Kreuzwege 57

Vier große Feuerschalen erhellten flackernd die Ecken des Raumes, der ein Kreuzungspunkt mehrerer Kanaltunnel war. Eine fünfte brannte etwa in der Mitte, direkt (und sehr dicht) vor den Füßen Zanodars, welcher gefesselt dort hockte und Ra’Shiras Ansprache über sich ergehen lassen musste.

„… kommen wir nun zum geschäftlichen Teil“, sagte dieser, nachdem er für alle lang und breit noch einmal die Regeln der Diebesgilde erläutert und mögliche Strafen für Verfehlungen aufgezählt hatte.

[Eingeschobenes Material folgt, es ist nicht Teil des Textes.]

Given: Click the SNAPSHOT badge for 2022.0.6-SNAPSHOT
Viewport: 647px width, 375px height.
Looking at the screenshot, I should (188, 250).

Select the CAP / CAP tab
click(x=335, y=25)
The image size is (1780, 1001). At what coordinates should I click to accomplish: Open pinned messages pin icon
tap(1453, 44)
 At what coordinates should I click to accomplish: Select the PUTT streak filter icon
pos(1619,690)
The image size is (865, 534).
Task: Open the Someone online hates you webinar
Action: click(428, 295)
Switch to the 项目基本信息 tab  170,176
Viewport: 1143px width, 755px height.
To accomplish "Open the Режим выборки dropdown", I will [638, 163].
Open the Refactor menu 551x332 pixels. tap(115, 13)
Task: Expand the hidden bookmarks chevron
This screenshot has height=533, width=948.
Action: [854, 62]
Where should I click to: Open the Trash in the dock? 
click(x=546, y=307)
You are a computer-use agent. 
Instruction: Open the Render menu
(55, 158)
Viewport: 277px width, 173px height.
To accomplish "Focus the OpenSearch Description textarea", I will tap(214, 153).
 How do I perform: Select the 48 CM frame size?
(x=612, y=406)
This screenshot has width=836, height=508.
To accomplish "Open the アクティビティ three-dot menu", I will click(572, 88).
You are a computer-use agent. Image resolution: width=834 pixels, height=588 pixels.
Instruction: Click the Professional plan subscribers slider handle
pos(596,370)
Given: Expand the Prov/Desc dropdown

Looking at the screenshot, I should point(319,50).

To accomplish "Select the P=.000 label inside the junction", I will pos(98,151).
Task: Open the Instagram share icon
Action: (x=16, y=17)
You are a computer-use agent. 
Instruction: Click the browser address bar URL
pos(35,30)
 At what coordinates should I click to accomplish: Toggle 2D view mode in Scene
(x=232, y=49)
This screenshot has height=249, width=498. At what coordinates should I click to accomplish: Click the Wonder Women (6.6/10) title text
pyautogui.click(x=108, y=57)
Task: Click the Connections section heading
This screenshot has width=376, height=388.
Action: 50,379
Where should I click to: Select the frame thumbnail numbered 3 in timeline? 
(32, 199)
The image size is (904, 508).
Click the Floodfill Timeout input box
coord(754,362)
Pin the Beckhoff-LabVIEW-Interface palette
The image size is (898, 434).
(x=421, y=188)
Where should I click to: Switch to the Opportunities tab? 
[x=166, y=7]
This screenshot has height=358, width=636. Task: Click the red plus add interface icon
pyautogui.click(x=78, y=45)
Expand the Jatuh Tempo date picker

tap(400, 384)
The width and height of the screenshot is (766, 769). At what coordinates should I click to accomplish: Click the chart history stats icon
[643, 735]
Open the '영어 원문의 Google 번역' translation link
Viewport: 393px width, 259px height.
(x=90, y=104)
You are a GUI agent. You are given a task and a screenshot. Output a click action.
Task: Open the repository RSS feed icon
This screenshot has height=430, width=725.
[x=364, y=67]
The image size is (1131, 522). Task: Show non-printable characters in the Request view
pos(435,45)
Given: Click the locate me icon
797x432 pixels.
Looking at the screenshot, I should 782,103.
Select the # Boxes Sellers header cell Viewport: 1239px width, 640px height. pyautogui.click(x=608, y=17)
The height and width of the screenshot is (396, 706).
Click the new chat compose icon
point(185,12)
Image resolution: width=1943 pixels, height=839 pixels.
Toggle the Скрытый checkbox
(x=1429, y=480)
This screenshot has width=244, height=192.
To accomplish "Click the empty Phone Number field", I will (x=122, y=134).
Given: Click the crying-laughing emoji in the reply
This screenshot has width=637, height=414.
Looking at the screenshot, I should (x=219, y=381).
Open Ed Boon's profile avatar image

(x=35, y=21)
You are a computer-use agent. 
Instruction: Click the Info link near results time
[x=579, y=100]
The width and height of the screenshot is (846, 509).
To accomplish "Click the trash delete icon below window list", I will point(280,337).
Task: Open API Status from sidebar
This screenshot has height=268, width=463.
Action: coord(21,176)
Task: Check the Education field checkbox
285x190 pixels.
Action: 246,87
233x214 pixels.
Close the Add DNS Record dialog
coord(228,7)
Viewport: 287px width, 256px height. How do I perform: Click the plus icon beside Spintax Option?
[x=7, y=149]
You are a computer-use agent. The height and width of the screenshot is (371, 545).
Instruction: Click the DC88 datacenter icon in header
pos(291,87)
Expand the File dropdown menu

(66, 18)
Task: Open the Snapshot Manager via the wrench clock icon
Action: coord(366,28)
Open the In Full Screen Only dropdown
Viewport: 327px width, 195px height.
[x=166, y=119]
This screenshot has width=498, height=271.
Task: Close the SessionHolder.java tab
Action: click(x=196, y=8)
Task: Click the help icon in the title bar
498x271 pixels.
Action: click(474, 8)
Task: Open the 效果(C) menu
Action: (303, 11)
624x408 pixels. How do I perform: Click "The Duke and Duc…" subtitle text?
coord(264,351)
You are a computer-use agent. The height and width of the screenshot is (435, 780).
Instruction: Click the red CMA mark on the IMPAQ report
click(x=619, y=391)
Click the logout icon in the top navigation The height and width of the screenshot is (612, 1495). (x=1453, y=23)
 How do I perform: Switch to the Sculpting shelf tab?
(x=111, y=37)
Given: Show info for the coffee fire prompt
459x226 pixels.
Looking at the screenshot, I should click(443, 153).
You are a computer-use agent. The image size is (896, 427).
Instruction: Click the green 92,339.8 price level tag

„Unser ehemaliges Mitglied Rawlsej“, er wies anklagend auf Zanodar, „war vor fast 26 Jahren an der legendären Plünderung der Arenakasse beteiligt. Ihm oblag es, genau wir Turman und Zaiina, jeweils ein Drittel des Goldes auf getrennten Wegen zur Gilde zu bringen. Nur …“, hier machte er eine bedeutungsvolle Pause, in der er jeden einzelnen Dieb in der Runde anschaute, „… er kam nie an.“ Nun sah er Zanodar direkt ins Gesicht. Dieser senkte den Blick. Was jetzt kommen würde wusste er. Ra’Shira fuhr auch sogleich fort: „Unsere Schatzmeisterin Nimoni war so gut, die Summe einmal auszurechnen. Mit allen fälligen Zinsen und Zinseszinsen beläuft sich Rawlsejs Schuld heute auf 36852 Goldstücke.“

Erst war es totenstill, dann brandeten aus allen Richtungen entrüstete Rufe über ihn herein. Drohungen wurden ausgestoßen, Schimpfworte der übelsten Sorte flogen munter hin und her. Es war erstaunlich, wie stark das Gerechtigkeitsempfinden von Dieben manchmal ausgeprägt sein konnte.

Ra’Shira grinste gemein.

„Nun, Rawlsej, dieser vermutet, dass du das Gold nicht bei dir trägst. Ist es nicht so?“

Zanodar nickte schwach.

„Und es wird auch niemand für diese Schuld einstehen. Richtig?“

Er schüttelte den Kopf.

„Ja dann … bleibt mir leider keine Wahl.“ Er seufzte theatralisch und wandte sich dann an eine Gruppe schwer bewaffneter Schläger nahe beim Eingang: „Sperrt ihn ein!“

„Was wirst du mit ihm tun?“ fragte Nimoni, als sie später mit Ra’Shira allein in der Schatzkammer saß. „Du weißt dass er diese Summe niemals zusammenbringen wird, aber einfach umbringen kannst du ihn auch nicht. Das wäre gegen die Regeln.“

„Regeln …“ Ra’Shira ließ sein Raubtiergrinsen sehen. Doch die Bosmer beeindruckte er damit nicht. „Wir werden ihn nicht töten. Natürlich nicht. Doch wenn wir ihn einfach in seiner Zelle vergessen, verstoßen wir gegen keine Regel, nicht wahr?“

Nimoni überlegte eine Weile, dann nickte sie. „Ja, das stimmt schon. Nur … auf diese Weise holst du das fehlende Gold auch nicht wieder rein.“

„Hast du eine bessere Idee, Nimoni?“

„Die habe ich in der Tat.“ Jetzt war es an der Bosmer zu grinsen und Ra’Shira spitzte erwartungsvoll die Ohren. „Zufällig kenne ich ein paar Leute, die recht hohe Summen für kräftige Arbeiter bezahlen. Und … sogar dann noch, wenn diese Arbeiter bereits tot sind und keine Geheimnisse der Gilde mehr verraten können.“

Ra’Shira brauchte nicht lange zu grübeln. Auf diese Weise würden sie wenigstens einen Teil des damaligen Verlustes wieder hereinbekommen. „Gut. Informiere diese Leute“, ordnete er an. „Aber, Nimoni, regele es so, dass der bedauerliche Unfall erst außerhalb der Stadt passiert, ja. Ich will hier drin keinen Ärger.“

Nimoni nickte und verließ den Raum.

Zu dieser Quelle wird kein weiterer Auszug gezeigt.